Soyons réalistes: Dans beaucoup de pays d’Afrique, les gouvernements sont relativement puissants en comparaison au secteur privé. Ainsi, le plus grand avantage au fait d’avoir des partenaires publics ou privés en relation étroite avec son hub est l’ouverture de certaines portes. En effet, une fois qu’ils croient en votre mission et comprennent la valeur concrète que vous leur apportez pour la réalisation de leurs objectifs propres, ils peuvent beaucoup vous aider ainsi que vos startups, en les impliquant dans des projets publics et/ou en leur fournissant un financement de démarrage. Par exemple, l’an dernier, nous avons obtenu plus de 40 millions de fcfa de la part de l’Autorité de Régulation des Télécommunication et du Fonds de Développement du Service Universel, qui ont été remis directement à 8 startups. Ce type de financement public peut-être nocif pour le modèle économique d’une startup-comme cela a été largement débattu récemment dans la blogosphère tech kenyane – mais je crois que si l’on combine ce financement avec un soutien de l’incubateur très orienté business, cela fonctionne. Plusieurs de nos entreprises en sont la preuve.

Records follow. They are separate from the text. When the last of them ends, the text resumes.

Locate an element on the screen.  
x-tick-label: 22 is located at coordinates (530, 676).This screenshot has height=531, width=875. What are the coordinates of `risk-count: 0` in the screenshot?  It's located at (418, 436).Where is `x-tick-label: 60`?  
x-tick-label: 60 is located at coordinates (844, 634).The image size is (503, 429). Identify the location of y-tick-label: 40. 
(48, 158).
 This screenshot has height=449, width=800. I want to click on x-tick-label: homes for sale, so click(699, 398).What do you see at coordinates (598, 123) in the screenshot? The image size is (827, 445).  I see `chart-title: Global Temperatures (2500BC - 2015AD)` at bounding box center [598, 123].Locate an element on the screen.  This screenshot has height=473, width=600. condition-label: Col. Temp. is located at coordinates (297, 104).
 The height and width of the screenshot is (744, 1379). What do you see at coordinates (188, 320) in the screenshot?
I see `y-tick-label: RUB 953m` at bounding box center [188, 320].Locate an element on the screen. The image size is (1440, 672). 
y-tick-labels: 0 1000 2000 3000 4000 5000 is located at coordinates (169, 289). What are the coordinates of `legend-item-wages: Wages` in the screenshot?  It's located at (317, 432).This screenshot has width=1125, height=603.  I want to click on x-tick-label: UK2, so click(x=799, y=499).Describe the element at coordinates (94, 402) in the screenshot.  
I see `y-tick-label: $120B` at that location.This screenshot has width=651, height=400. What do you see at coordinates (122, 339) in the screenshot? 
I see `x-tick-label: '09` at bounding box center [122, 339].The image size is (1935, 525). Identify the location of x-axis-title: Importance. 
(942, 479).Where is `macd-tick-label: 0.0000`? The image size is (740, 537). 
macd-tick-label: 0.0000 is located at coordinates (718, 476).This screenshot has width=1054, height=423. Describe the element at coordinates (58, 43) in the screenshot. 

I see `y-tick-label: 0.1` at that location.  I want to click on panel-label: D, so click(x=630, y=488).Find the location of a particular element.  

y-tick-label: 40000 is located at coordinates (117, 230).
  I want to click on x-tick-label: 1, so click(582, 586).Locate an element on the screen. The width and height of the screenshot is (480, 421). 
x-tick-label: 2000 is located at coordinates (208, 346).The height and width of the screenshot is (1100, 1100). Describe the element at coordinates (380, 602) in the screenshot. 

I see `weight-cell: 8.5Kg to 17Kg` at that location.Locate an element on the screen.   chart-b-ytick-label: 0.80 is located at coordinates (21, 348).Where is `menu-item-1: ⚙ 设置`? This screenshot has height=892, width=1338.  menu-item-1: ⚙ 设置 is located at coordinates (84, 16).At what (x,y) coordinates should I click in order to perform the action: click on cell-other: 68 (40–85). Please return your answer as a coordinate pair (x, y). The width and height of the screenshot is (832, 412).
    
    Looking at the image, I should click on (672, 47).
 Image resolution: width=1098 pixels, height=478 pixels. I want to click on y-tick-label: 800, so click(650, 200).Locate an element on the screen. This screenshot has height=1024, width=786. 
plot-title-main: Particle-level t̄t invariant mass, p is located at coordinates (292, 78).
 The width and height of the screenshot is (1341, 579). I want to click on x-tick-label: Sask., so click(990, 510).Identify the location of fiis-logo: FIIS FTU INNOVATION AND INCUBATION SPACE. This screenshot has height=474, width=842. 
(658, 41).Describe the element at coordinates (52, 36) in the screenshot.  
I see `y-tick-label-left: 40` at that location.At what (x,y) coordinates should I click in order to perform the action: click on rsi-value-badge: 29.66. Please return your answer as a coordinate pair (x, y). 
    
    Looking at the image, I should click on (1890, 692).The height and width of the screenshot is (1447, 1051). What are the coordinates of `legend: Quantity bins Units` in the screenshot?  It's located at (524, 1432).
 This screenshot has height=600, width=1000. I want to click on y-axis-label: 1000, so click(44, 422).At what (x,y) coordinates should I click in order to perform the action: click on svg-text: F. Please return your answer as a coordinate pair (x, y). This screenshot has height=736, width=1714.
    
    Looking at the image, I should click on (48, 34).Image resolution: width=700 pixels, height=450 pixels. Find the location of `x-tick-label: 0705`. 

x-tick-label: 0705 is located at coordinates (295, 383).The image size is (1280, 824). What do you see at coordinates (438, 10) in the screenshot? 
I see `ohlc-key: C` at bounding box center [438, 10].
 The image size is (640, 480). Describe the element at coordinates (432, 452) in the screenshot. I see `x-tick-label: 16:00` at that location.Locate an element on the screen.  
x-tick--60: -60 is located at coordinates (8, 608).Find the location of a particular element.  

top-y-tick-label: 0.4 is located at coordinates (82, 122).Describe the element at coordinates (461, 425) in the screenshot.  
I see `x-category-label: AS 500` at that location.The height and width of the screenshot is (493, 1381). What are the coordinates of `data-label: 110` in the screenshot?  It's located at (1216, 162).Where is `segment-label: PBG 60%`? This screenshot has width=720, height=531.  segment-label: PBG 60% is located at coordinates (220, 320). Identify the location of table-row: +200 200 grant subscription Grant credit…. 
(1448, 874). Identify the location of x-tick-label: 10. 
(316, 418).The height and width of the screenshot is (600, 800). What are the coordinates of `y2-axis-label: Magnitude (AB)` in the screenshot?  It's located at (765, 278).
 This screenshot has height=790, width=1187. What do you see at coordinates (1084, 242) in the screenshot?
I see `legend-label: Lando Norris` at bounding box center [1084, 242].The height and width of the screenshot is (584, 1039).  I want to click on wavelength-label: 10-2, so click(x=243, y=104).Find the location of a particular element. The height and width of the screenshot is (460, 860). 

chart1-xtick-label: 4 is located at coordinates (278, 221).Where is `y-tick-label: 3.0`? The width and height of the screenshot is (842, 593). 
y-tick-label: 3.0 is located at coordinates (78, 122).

Gestion et rétention d’équipe

Enfin, je pense que le plus grand désavantage de ne pas avoir un modèle purement privé est qu’à un moment, si votre équipe et les business developers sont suffisamment entrepreneuriaux – et c’est ce dont vous avez besoin – ils s’en iront faire leurs propres affaires après 3 à 5 ans. En revanche, si vous avez un modèle privé, c’est soit votre propre bébé soit vous pouvez espérer des parts de capital ou au moins le diriger où vous le souhaitez. Si vous avez donc un modèle public ou public-privé, je vous encourage donc à faire le maximum pour épanouir votre équipe, la faire grandir et lui donner un maximum de responsabilités, afin de les retenir le plus longtemps possible.

En résumé, il est évident qu’aucun modèle universel n’existe pour les incubateurs technologiques. Selon moi, le marché pour les incubateurs financés de façon purement privés et de façon durable n’existe pas encore pour la plupart des pays d’Afrique Sub-Saharienne. Nous devons saisir les opportunités qui résident dans le fait d’impliquer des donneurs publics et internationaux, notamment les partenaires au développement. Cependant, dans le champ de l’entreprenariat technologique en Afrique, tout est histoire de leadership, d’équilibre d’influences et d’équipe.